- **Given request**: Please copy the stretch of the data below from the line containing "Task: Click the 已成交 status banner" through the line containing "Action: tap(897, 339)", both lines included, reproducing every line unchanged.

Rows on where targets appear:
:::::

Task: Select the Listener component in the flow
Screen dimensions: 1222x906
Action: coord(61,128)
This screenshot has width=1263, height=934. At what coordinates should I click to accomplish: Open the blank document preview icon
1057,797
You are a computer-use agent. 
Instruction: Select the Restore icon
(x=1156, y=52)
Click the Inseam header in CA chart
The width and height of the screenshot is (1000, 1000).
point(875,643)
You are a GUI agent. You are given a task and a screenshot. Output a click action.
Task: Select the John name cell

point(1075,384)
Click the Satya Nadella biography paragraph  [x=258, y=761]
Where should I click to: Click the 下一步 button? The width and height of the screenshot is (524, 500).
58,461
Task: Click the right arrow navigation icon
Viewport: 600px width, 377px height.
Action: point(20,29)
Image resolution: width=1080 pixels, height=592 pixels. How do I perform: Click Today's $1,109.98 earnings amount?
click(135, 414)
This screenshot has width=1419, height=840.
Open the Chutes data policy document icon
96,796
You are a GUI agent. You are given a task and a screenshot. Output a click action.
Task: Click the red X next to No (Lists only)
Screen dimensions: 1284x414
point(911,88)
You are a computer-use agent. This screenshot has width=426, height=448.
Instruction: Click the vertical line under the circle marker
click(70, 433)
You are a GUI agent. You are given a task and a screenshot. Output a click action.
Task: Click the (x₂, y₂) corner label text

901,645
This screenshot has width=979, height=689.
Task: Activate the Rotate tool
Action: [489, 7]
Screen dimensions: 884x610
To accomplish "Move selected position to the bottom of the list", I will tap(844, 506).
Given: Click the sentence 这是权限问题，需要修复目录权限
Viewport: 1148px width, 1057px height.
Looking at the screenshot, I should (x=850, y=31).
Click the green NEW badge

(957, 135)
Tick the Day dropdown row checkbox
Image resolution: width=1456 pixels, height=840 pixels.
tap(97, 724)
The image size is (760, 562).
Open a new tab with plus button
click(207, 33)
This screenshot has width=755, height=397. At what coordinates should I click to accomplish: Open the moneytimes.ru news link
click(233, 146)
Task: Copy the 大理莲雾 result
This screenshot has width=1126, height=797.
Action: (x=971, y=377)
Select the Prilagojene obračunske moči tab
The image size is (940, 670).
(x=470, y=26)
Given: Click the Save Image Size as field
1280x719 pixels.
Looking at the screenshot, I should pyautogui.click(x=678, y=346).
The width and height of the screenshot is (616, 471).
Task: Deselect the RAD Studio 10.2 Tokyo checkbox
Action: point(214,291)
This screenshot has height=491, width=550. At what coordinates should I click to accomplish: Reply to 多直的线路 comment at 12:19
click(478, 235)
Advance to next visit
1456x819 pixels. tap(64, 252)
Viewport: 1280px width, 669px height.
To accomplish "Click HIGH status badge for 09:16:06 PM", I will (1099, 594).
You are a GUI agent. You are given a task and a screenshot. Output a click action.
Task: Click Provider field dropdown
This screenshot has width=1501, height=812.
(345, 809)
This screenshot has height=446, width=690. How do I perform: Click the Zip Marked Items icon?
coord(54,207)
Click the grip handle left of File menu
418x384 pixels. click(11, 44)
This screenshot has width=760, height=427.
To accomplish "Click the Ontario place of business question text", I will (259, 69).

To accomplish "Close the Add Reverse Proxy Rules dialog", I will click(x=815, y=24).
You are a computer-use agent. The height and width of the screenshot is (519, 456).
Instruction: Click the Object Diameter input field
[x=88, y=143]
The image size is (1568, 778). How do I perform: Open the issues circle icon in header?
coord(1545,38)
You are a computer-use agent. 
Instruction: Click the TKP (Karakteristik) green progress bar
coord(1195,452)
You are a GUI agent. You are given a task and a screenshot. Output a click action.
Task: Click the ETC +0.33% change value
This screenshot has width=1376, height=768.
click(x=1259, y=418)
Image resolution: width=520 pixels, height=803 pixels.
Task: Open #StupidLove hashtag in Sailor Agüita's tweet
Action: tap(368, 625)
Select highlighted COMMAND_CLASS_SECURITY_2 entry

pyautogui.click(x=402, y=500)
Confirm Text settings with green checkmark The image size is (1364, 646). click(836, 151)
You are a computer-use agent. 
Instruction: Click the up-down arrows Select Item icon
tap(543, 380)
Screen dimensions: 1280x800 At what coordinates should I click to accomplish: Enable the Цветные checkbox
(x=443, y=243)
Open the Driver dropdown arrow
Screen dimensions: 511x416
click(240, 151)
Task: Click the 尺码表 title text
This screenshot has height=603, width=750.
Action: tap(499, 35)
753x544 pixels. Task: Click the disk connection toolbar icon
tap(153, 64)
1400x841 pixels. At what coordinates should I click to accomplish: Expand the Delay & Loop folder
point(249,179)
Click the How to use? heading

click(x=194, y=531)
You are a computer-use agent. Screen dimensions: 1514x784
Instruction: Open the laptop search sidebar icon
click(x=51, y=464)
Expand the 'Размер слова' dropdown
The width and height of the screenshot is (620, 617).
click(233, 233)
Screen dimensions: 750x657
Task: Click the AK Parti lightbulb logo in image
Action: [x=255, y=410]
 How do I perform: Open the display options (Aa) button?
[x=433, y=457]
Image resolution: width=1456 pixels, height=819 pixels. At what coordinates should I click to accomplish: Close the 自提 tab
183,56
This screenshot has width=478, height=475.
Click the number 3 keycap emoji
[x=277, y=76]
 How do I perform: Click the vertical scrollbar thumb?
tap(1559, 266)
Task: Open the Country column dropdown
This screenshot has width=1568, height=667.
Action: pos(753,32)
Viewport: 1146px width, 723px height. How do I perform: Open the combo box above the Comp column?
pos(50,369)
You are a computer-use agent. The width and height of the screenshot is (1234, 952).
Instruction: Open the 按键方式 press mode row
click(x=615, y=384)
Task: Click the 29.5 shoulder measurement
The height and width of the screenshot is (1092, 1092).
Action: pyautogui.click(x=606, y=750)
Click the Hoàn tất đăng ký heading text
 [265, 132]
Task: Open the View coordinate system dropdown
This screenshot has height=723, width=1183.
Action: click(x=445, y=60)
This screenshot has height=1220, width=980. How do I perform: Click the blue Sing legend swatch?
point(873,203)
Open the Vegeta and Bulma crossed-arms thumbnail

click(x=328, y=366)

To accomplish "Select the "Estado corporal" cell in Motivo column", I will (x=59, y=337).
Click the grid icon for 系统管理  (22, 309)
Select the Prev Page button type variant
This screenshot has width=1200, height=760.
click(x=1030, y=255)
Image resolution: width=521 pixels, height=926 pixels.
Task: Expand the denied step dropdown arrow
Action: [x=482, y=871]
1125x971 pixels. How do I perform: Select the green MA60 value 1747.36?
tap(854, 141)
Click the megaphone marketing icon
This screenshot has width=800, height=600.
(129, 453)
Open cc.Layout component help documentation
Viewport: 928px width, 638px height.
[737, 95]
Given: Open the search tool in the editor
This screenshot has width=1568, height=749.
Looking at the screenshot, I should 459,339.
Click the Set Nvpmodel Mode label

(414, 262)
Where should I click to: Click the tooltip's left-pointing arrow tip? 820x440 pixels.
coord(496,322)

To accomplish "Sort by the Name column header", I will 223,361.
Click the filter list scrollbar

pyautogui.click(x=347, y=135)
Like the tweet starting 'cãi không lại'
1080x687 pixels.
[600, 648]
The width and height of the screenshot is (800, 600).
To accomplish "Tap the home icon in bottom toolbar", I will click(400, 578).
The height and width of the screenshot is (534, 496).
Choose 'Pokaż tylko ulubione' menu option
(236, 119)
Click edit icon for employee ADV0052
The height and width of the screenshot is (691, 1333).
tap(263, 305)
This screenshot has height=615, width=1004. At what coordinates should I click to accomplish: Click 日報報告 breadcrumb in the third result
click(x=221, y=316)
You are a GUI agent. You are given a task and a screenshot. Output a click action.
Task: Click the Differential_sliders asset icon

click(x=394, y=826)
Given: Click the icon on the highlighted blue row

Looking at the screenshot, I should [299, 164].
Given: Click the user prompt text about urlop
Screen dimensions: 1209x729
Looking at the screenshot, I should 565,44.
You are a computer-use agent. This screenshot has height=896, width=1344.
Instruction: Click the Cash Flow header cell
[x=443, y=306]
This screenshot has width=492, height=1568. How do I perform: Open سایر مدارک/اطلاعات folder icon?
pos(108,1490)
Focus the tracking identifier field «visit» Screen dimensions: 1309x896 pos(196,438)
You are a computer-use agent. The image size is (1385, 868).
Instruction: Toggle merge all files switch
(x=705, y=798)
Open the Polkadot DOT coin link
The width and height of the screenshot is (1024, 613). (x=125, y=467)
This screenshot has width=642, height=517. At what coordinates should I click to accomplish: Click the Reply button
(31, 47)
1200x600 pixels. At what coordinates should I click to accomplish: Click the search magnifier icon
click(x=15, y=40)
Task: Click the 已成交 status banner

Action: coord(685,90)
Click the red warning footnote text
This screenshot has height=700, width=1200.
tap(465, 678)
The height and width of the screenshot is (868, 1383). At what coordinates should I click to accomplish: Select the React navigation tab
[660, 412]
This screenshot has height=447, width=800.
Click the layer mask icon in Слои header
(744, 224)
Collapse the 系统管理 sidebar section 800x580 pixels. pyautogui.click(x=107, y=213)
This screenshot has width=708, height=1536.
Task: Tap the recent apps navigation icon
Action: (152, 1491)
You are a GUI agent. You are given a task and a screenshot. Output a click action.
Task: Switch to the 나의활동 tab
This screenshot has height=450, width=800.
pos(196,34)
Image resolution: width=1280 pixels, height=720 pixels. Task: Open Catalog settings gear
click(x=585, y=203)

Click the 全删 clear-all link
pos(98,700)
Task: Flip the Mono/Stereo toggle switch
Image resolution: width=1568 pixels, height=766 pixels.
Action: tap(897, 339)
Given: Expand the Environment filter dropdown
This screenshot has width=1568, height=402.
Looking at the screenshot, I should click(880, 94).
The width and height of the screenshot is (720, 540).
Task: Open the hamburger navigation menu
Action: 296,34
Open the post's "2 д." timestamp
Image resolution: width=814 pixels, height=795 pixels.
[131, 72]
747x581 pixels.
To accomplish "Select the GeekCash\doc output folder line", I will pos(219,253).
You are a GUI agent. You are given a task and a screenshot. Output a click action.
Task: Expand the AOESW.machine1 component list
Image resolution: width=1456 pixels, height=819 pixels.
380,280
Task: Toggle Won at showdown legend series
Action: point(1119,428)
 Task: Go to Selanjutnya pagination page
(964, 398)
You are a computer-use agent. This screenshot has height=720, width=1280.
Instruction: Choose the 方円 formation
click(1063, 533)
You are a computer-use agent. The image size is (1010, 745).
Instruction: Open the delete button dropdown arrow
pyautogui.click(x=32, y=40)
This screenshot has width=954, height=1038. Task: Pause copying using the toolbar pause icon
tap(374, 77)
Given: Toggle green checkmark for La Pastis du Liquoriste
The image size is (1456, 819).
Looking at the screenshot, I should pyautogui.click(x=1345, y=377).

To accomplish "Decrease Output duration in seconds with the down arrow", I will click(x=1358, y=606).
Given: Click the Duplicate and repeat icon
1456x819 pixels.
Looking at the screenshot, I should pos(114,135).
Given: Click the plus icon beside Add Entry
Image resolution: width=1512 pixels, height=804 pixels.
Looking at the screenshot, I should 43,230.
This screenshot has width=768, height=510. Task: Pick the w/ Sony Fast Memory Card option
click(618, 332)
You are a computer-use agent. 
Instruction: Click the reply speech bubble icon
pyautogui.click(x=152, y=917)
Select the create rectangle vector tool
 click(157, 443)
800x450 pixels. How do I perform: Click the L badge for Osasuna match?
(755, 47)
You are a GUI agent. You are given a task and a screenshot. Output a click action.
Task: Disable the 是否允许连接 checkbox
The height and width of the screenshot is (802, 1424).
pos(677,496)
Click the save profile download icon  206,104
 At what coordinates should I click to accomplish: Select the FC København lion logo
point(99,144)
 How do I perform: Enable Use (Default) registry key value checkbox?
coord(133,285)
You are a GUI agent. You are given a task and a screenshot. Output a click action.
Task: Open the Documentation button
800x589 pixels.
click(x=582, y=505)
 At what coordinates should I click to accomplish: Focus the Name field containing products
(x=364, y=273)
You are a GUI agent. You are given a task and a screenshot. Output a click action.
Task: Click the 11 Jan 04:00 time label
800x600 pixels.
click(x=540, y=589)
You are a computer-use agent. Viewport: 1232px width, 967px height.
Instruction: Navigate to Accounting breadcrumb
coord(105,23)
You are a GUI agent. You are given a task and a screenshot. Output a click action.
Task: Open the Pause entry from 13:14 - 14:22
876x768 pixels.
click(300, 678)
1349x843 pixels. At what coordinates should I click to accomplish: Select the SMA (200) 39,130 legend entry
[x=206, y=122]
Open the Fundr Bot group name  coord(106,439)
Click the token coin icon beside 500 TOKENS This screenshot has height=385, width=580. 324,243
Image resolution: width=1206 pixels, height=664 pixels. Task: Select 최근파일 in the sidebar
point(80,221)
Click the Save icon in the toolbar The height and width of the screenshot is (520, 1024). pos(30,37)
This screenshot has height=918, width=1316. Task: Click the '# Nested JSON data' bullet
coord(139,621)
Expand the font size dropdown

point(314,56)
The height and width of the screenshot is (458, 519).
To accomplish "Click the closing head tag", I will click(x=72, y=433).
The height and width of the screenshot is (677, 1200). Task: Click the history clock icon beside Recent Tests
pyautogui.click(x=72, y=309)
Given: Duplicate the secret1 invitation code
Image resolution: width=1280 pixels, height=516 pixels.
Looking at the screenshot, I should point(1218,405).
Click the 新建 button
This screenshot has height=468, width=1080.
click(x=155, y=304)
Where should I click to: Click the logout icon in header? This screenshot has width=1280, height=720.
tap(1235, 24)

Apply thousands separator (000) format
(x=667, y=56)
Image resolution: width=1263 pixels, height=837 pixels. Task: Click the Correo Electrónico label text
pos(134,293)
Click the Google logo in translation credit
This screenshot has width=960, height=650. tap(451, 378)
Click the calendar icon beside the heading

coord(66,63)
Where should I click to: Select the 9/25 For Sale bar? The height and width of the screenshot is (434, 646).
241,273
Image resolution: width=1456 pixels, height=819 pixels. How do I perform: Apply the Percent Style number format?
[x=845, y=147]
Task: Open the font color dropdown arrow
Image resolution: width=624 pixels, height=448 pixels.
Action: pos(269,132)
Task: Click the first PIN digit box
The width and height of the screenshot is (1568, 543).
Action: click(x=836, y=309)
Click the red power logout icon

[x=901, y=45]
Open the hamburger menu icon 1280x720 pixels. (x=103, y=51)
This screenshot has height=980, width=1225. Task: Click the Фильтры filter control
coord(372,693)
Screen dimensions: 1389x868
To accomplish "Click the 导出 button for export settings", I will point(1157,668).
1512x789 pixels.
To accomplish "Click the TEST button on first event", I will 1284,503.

:::::

- **Answer to this problem**:
Task: Click the 已成交 status banner

Action: coord(685,90)
Click the red warning footnote text
This screenshot has height=700, width=1200.
tap(465, 678)
The height and width of the screenshot is (868, 1383). At what coordinates should I click to accomplish: Select the React navigation tab
[660, 412]
This screenshot has height=447, width=800.
Click the layer mask icon in Слои header
(744, 224)
Collapse the 系统管理 sidebar section 800x580 pixels. pyautogui.click(x=107, y=213)
This screenshot has width=708, height=1536.
Task: Tap the recent apps navigation icon
Action: (152, 1491)
You are a GUI agent. You are given a task and a screenshot. Output a click action.
Task: Switch to the 나의활동 tab
This screenshot has height=450, width=800.
pos(196,34)
Image resolution: width=1280 pixels, height=720 pixels. Task: Open Catalog settings gear
click(x=585, y=203)

Click the 全删 clear-all link
pos(98,700)
Task: Flip the Mono/Stereo toggle switch
Image resolution: width=1568 pixels, height=766 pixels.
Action: tap(897, 339)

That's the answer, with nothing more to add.